The formation of TOS tubules and the migration of these entities drive the organization of the local cell population to generate a new architectural entity, the solid tumor. This is the first biomechanical/structural model of solid tumor formation, invasion and metastasis that integrates Geneticin current biophysical theories of solid tumor formation with the formation of specific biological cell structures responsible for many of the genetic, physiological and biochemical parameters that characterize malignant transformation. O61 EGFR Signaling Mediates Metabolism-Dependent Epigenetic Control in a Model of Human Breast Cancer. CPT1A is a Novel Partner of Histone Deacetylase
1 in Cell Death Escaping Mechanisms Paola Mazzarelli 1 , Sabina Pucci1, Maria J. Zonetti1, Luigi G. Spagnoli1 1 Department of
Biopathology, University of Rome Tor Vergata, Rome, Italy The altered metabolism Quisinostat concentration of tumor cells may be a potential means by which these cells evade programmed cell death, favouring survival and tumoral growth.
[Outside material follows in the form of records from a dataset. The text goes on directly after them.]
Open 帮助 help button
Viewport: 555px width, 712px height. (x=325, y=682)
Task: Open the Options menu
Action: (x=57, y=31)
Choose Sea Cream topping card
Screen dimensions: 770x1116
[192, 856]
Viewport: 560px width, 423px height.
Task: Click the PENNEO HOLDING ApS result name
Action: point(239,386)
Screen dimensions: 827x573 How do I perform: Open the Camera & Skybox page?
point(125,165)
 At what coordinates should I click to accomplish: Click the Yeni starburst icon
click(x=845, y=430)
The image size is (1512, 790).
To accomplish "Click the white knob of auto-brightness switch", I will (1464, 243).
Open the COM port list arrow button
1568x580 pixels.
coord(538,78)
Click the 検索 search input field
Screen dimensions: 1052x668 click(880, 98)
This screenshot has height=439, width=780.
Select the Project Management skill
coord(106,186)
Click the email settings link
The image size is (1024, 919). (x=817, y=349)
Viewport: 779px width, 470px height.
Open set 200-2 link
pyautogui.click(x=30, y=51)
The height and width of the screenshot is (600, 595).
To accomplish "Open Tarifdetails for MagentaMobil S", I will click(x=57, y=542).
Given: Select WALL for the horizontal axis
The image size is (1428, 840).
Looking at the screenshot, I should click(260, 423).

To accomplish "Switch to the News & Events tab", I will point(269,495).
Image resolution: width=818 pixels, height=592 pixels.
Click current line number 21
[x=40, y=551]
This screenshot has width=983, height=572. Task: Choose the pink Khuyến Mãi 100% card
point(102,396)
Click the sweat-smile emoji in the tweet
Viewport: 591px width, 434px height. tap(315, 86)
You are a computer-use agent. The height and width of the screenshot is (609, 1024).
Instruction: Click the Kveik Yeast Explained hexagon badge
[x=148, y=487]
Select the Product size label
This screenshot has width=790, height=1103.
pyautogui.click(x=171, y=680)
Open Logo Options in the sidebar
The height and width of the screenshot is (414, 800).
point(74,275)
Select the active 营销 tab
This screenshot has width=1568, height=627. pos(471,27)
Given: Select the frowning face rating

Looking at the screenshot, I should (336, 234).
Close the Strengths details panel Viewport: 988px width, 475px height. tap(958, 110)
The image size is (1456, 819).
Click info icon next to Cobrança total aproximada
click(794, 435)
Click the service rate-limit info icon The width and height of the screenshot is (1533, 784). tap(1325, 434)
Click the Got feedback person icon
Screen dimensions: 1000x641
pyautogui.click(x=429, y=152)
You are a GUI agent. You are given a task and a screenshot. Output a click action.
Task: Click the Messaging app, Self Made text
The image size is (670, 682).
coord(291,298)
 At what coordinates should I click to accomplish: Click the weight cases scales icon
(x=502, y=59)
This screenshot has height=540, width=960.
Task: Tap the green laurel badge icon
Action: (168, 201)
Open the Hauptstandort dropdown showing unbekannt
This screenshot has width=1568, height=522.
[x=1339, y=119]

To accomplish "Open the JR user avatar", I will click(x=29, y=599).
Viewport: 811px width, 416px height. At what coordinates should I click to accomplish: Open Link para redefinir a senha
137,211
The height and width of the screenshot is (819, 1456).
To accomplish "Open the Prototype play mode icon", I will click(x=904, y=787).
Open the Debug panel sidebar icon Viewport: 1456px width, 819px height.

In particular, lipid Selleckchem AG-881 metabolism is markedly altered in the tumoral context. Neoplastic cells use endogenously synthesized fatty acids to satisfy their metabolic necessities and fatty acids synthase (FASN), the major enzyme required for the synthesis of fatty acids, is up-regulated in a wide array of solid tumors. Experiments of RNA interference-knockdown have confirmed its role as metabolic oncogene. ErbB2 receptor, amplified in 25% of breast cancers, has been recognized as activator of FASN promoter. Thus, Epidermal growth factor receptor (EGFR) family system, activated in tumor microenviroment, could influence FASN activity via Her2 activation. We previously studied human breast carcinomas
and breast cancer cell lines (SK-BR3, BT474, MCF-7) with or without Her2 gene amplification confirming that FASN was over-expressed in a high percent of cases and that FASN expression levels could be IKBKE indicators of Her2 transduction activity (unpublished data). On the other hand, we found an inhibition of fatty-acids b-oxidation in the tumoral context. In particular carnitine palmitoyl transferase I (CPT I), the rate-limiting enzyme in the transport of long-chain fatty acids for b-oxidation, was significantly decreased in the mitochondria and it strikingly localized in the nuclei of tumoral samples, where it could be implicated in the epigenetic regulation of transcription by its link to HDAC1. Here we report that the silencing of CPT1A nuclear expression by small interfering RNAs is a sufficient condition to induce apoptosis in MCF-7 breast cancer cells. The apoptosis triggered by RNA interference correlates with reduction of HDAC activity and hyperacetylation of histone- and non histone-proteins, involved in cancer-relevant death pathways.